• GIVEN EXERCISE A: In the data dictionary, which Postgres type does a JSON column become?
• GIVEN EXERCISE B: Rewrite the data dictionary starting with "Pair with alphaswarm_docs/erd.md" and going on through "primary key column.", putting "storage layer" where "persistence layer" stands.
• GIVEN EXERCISE C: Extend the data dictionary from where it stops.

• TEXT BLOCK:
Skip to main content

Data Dictionary

Pair with alphaswarm_docs/erd.md (visual schema) and alphaswarm_docs/domain-model.md (narrative). Doc map: alphaswarm_docs/index.md.

Authoritative table-and-column reference for the AlphaSwarm persistence layer plus the Iceberg catalog. Updated whenever a model file or migration ships — see "Adding a new model" for the workflow.

Conventions

  • PK: primary key column.
  • FK: foreign key (→ table.column).
  • Type: SQLAlchemy column type. String(N) is VARCHAR(N) in Postgres. JSON is JSONB. DateTime is timezone-naive UTC.
  • Null: Y/N. Defaults are listed where present.
  • Notes: extra constraints, indexes, or invariants.

All id columns are String(36) UUIDs generated by _uuid() unless noted. All created_at / updated_at columns default to datetime.utcnow server-side.


1. Sessions + chat — models.py

sessions

The conversational shell that chat messages and agent runs live under.

ColumnTypeNullFKNotes
idUUIDNPK
userString(120)Ndefault "local"
titleString(240)Y
created_atDateTimeNdefault now
closed_atDateTimeY
metaJSONYdefault {}

chat_messages

ColumnTypeNullFKNotes
idUUIDNPK
session_idUUIDN→ sessions.idcascade delete
roleString(32)N`user
contentTextN
created_atDateTimeNdefault now
metaJSONYdefault {}

2. Strategies + backtests — models.py

strategies

The top-level strategy header. Versions live in strategy_versions.

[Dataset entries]
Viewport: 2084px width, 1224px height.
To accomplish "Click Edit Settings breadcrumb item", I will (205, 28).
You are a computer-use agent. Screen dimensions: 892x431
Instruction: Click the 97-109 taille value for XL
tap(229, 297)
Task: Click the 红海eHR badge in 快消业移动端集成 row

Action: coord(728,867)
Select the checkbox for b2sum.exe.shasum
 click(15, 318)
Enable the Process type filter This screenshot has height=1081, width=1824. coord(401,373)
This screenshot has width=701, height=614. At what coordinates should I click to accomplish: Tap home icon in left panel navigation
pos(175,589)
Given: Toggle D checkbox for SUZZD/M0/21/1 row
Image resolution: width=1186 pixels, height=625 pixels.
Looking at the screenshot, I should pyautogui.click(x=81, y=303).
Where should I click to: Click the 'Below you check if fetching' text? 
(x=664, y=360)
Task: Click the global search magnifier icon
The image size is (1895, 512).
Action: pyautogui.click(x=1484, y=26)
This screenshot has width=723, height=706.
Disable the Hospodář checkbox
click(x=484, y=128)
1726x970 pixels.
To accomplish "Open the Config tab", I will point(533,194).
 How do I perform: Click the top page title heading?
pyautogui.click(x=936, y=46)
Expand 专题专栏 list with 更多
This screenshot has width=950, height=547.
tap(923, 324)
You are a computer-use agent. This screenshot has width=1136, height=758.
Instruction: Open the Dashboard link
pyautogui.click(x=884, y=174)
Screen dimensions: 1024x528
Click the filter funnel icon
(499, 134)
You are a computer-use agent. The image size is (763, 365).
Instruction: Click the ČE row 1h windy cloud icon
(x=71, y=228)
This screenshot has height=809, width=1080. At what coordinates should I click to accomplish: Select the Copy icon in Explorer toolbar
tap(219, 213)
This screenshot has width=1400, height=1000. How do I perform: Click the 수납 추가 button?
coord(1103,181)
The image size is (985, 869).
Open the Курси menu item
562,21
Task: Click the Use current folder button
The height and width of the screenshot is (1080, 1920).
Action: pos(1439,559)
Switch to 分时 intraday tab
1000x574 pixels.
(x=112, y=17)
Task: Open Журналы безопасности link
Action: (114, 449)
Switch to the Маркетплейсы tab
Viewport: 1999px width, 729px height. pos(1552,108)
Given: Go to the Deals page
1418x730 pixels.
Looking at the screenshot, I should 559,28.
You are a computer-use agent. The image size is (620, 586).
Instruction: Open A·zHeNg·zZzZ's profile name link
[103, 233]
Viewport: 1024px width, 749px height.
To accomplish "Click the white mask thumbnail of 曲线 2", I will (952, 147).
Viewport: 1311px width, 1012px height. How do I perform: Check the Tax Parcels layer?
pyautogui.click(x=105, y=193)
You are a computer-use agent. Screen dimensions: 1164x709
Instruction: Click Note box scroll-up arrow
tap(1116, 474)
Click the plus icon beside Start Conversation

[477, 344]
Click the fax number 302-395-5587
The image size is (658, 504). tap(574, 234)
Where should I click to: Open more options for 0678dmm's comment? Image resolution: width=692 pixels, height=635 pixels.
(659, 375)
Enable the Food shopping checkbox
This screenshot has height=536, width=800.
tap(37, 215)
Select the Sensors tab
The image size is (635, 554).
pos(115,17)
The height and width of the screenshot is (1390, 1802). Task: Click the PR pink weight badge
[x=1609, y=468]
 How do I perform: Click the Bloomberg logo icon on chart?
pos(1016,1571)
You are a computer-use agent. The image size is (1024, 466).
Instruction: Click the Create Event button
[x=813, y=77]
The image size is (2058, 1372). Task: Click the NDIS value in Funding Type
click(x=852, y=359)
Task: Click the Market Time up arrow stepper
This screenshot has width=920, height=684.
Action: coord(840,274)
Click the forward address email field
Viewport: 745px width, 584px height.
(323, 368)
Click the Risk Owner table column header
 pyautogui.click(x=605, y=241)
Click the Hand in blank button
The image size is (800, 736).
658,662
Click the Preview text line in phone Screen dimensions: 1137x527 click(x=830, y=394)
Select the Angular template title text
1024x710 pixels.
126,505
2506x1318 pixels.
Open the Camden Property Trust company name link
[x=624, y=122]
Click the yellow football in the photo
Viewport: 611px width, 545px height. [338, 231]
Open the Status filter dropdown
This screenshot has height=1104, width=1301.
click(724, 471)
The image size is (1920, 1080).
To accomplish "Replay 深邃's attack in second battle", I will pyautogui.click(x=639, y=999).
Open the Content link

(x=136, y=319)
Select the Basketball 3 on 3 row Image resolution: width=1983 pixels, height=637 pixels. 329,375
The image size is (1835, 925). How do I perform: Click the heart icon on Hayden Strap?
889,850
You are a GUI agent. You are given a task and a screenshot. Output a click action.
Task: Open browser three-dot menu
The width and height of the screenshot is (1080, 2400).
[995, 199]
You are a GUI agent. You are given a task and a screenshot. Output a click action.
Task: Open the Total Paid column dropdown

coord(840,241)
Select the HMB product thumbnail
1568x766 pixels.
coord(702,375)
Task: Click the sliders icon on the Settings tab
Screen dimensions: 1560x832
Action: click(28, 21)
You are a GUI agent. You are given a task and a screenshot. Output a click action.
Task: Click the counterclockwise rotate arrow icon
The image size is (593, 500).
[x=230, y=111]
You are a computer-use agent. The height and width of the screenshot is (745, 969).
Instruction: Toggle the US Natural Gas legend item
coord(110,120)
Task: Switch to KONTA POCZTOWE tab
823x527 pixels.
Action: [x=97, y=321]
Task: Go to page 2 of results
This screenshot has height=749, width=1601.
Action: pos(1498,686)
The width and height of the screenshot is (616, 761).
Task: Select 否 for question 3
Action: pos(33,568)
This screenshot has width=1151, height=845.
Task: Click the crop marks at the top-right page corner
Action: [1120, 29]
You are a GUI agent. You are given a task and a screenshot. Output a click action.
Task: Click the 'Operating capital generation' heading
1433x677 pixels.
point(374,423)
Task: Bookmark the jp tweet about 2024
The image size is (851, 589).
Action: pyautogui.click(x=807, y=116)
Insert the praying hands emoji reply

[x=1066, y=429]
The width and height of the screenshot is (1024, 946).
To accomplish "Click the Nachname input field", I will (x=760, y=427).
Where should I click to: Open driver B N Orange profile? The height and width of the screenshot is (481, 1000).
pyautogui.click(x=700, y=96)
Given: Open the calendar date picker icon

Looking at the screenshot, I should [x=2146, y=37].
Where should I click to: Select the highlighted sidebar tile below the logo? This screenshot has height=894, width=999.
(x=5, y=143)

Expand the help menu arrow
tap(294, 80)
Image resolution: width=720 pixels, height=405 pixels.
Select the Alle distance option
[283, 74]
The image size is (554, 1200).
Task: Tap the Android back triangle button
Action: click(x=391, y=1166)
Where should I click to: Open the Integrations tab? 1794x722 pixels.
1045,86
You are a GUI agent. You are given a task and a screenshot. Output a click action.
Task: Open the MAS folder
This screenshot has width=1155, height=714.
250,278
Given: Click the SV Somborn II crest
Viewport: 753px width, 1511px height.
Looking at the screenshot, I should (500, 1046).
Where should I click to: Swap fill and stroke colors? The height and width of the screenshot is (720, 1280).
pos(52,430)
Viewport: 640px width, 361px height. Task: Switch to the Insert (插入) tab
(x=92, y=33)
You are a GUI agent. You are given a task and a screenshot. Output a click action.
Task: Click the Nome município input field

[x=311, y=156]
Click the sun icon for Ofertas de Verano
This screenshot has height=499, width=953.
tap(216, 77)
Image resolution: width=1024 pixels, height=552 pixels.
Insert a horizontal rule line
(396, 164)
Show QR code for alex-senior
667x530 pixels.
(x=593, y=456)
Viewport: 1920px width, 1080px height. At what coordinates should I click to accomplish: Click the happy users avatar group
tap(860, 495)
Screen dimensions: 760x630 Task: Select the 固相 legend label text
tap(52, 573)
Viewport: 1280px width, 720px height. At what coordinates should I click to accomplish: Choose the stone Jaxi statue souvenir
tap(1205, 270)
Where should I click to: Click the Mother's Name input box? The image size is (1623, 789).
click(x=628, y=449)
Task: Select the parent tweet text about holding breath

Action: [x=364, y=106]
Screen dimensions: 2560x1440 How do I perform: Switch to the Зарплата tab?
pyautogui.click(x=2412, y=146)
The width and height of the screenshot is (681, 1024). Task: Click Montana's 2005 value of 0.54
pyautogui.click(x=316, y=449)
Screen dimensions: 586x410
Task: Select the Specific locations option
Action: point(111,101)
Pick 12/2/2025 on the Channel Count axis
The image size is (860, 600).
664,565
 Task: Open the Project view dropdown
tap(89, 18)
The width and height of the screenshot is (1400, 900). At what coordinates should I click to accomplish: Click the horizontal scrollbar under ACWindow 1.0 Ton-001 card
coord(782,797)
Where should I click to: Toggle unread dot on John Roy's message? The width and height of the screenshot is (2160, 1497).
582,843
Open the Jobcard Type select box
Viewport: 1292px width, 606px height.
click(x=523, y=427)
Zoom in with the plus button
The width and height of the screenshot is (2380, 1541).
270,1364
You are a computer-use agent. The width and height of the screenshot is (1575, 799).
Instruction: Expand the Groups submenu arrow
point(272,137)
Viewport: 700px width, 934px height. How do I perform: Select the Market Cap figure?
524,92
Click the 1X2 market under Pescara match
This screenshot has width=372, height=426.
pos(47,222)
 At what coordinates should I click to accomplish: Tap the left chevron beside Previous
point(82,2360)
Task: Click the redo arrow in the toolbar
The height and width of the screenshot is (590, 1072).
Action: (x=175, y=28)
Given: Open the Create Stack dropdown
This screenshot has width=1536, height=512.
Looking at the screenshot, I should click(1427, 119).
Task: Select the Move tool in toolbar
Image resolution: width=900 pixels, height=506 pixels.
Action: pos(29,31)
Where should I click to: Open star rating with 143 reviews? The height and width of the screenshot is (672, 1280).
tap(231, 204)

• RIGHT ANSWER A: JSONB.

• RIGHT ANSWER B:
Pair with alphaswarm_docs/erd.md (visual schema) and alphaswarm_docs/domain-model.md (narrative). Doc map: alphaswarm_docs/index.md.

Authoritative table-and-column reference for the AlphaSwarm storage layer plus the Iceberg catalog. Updated whenever a model file or migration ships — see "Adding a new model" for the workflow.

Conventions

  • PK: primary key column.

• RIGHT ANSWER C:
ColumnTypeNullFKNotes
idUUIDNPK
nameString(120)N
versionIntegerNdefault 1
config_yamlTextNfull YAML config
created_atDateTimeNdefault now
created_byString(120)Ndefault "system"
statusString(32)N`draft
metaJSONYdefault {}

strategy_versions

Immutable YAML snapshot of a strategy.

ColumnTypeNullFKNotes
idUUIDNPK
strategy_idUUIDN→ strategies.idcascade
versionIntegerN
config_yamlTextN
authorString(120)Ndefault "system"
created_atDateTimeN
dataset_hashString(64)Ybind to data version
notesTextY

Index: ix_strategy_versions_strategy_version (strategy_id, version).

strategy_tests

ColumnTypeNullFKNotes
idUUIDNPK
strategy_idUUIDN→ strategies.id
version_idUUIDY→ strategy_versions.id
backtest_idUUIDY→ backtest_runs.id
statusString(32)Ndefault pending
start, endDateTimeYwindow
sharpe, sortino, max_drawdown, total_return, final_equityFloatYsummary metrics
engineString(64)Y

backtest_runs

ColumnTypeNullFKNotes
idUUIDNPK
strategy_idUUIDY→ strategies.id
task_idString(120)YCelery task id
statusString(32)Ndefault pending
start, endDateTimeYwindow
initial_cash, final_equityFloatY
sharpe, sortino, max_drawdown, total_returnFloatYmetrics
mlflow_run_idString(120)Ylinks to MLflow UI
dataset_hashString(64)Y
metricsJSONYfull metrics blob
errorTextY
model_version_idUUIDY→ model_versions.idAlembic 0025 — model that produced the alpha
ml_experiment_run_idUUIDY→ ml_experiment_runs.idAlembic 0025 — training run lineage
experiment_plan_idUUIDY→ experiment_plans.idAlembic 0025 — experiment plan lineage
model_deployment_idUUIDY→ model_deployments.idAlembic 0025 — deployment that wired the model into the strategy

ml_alpha_backtest_runs

Combined experiment row joining a training run to a downstream backtest. Persisted by AlphaBacktestExperiment.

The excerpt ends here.